- [Records for this exercise]
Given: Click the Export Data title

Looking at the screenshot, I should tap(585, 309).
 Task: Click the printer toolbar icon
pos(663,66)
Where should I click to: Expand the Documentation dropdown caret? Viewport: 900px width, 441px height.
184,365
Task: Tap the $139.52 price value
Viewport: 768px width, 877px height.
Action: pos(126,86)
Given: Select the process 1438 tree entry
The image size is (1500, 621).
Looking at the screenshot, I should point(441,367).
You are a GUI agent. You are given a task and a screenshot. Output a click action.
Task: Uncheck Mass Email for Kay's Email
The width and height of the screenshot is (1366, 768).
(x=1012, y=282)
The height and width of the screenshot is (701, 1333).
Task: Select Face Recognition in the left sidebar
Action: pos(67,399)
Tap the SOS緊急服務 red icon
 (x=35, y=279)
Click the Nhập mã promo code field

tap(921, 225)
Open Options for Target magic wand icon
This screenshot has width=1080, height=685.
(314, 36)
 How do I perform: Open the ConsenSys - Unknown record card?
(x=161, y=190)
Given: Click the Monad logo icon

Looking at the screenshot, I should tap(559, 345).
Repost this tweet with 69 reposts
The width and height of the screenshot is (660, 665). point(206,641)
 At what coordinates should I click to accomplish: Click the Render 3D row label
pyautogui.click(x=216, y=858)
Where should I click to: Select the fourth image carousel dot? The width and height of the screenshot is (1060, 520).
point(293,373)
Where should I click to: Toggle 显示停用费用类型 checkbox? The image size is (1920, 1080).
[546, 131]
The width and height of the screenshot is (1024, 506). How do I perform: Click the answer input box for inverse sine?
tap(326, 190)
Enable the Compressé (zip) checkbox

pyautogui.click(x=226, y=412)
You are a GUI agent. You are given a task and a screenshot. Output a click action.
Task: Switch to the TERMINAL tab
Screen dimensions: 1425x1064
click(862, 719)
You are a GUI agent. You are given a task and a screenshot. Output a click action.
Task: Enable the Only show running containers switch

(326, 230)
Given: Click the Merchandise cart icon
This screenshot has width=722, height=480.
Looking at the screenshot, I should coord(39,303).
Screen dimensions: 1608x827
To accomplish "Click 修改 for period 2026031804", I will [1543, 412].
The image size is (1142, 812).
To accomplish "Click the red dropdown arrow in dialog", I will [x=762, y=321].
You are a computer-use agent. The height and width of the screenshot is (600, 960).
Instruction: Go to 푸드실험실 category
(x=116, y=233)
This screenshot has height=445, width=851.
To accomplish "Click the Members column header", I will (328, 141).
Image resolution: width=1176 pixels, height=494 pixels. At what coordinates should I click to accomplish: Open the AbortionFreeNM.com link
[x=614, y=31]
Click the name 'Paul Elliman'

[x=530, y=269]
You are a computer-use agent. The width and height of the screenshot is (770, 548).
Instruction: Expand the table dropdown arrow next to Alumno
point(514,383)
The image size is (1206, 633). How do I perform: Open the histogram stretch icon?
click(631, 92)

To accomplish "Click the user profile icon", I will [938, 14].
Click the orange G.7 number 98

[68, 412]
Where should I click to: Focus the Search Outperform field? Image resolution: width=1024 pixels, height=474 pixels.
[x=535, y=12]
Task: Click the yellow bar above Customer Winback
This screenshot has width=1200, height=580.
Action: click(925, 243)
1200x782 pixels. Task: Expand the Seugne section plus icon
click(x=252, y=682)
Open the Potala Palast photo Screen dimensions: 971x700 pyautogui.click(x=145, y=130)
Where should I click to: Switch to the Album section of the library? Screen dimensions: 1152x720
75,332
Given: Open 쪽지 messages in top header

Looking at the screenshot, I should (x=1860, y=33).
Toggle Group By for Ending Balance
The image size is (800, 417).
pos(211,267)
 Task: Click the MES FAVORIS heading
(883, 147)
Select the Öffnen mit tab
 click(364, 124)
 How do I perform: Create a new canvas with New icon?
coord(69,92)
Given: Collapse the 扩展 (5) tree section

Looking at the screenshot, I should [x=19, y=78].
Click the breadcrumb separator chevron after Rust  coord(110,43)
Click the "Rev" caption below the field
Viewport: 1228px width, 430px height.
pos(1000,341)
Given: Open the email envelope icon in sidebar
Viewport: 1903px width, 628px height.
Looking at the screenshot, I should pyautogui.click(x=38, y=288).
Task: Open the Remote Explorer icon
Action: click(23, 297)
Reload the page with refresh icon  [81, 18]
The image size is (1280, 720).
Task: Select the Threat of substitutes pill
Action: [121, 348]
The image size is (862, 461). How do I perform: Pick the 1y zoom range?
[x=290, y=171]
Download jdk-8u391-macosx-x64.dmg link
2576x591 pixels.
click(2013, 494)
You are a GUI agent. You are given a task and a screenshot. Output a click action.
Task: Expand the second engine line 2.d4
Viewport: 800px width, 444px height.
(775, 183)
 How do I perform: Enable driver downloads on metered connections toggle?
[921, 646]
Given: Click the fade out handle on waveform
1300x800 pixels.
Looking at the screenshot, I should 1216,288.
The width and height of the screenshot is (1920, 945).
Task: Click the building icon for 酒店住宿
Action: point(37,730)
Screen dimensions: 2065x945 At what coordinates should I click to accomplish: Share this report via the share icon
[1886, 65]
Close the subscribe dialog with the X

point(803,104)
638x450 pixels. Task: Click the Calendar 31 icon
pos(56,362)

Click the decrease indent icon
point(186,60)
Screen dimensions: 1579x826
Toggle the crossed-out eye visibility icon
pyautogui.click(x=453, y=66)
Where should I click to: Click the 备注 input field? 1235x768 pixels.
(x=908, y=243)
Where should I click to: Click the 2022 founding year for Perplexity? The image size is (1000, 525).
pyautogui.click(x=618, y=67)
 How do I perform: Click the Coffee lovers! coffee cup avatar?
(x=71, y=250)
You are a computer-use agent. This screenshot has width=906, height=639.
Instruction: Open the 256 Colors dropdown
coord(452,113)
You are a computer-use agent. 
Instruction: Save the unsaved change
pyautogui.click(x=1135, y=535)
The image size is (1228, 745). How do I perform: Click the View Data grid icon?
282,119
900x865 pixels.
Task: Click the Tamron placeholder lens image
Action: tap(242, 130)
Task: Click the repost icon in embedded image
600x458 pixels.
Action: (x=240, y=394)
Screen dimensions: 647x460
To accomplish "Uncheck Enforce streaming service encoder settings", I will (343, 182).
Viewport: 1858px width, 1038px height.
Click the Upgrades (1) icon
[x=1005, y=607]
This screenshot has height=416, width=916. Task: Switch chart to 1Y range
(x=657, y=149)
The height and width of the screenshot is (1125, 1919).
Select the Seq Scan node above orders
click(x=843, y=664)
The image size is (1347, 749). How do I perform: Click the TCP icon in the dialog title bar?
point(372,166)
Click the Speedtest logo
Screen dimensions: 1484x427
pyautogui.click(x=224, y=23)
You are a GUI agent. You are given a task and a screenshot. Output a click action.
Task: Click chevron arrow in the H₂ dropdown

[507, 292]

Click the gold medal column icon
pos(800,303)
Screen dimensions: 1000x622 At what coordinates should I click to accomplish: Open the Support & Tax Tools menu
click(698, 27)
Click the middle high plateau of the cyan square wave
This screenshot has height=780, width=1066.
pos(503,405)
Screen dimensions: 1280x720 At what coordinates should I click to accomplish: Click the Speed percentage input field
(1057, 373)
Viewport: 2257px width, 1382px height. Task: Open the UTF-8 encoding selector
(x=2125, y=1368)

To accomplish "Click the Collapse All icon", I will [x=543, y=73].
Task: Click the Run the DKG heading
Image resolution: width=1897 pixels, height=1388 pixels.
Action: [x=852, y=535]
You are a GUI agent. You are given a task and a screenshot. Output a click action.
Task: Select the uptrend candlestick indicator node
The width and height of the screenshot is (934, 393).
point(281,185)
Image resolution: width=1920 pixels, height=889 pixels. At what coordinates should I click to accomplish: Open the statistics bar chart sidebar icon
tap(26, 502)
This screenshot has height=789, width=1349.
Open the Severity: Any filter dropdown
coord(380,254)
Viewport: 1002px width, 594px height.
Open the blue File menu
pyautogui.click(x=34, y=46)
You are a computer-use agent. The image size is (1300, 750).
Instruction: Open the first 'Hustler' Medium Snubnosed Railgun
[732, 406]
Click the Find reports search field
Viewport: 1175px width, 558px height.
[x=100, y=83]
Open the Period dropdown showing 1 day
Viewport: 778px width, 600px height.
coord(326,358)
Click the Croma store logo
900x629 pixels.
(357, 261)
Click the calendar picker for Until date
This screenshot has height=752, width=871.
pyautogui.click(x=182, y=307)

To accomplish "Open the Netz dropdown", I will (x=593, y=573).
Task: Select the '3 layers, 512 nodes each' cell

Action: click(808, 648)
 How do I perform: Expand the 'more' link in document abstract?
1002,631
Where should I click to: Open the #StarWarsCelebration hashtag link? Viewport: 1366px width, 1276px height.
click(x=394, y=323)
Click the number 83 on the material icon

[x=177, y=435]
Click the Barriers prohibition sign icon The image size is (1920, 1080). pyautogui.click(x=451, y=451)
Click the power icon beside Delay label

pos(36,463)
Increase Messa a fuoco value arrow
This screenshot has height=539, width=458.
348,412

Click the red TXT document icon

- [Your goal]
Proceeding from the line containing "Select the Seq Scan node above orders" through the line containing "Task: Click the Run the DKG heading", transcribe the lines above exactly, both end lines included.

- [Solution for this problem]
Select the Seq Scan node above orders
click(x=843, y=664)
The image size is (1347, 749). How do I perform: Click the TCP icon in the dialog title bar?
point(372,166)
Click the Speedtest logo
Screen dimensions: 1484x427
pyautogui.click(x=224, y=23)
You are a GUI agent. You are given a task and a screenshot. Output a click action.
Task: Click chevron arrow in the H₂ dropdown

[507, 292]

Click the gold medal column icon
pos(800,303)
Screen dimensions: 1000x622 At what coordinates should I click to accomplish: Open the Support & Tax Tools menu
click(698, 27)
Click the middle high plateau of the cyan square wave
This screenshot has height=780, width=1066.
pos(503,405)
Screen dimensions: 1280x720 At what coordinates should I click to accomplish: Click the Speed percentage input field
(1057, 373)
Viewport: 2257px width, 1382px height. Task: Open the UTF-8 encoding selector
(x=2125, y=1368)

To accomplish "Click the Collapse All icon", I will [x=543, y=73].
Task: Click the Run the DKG heading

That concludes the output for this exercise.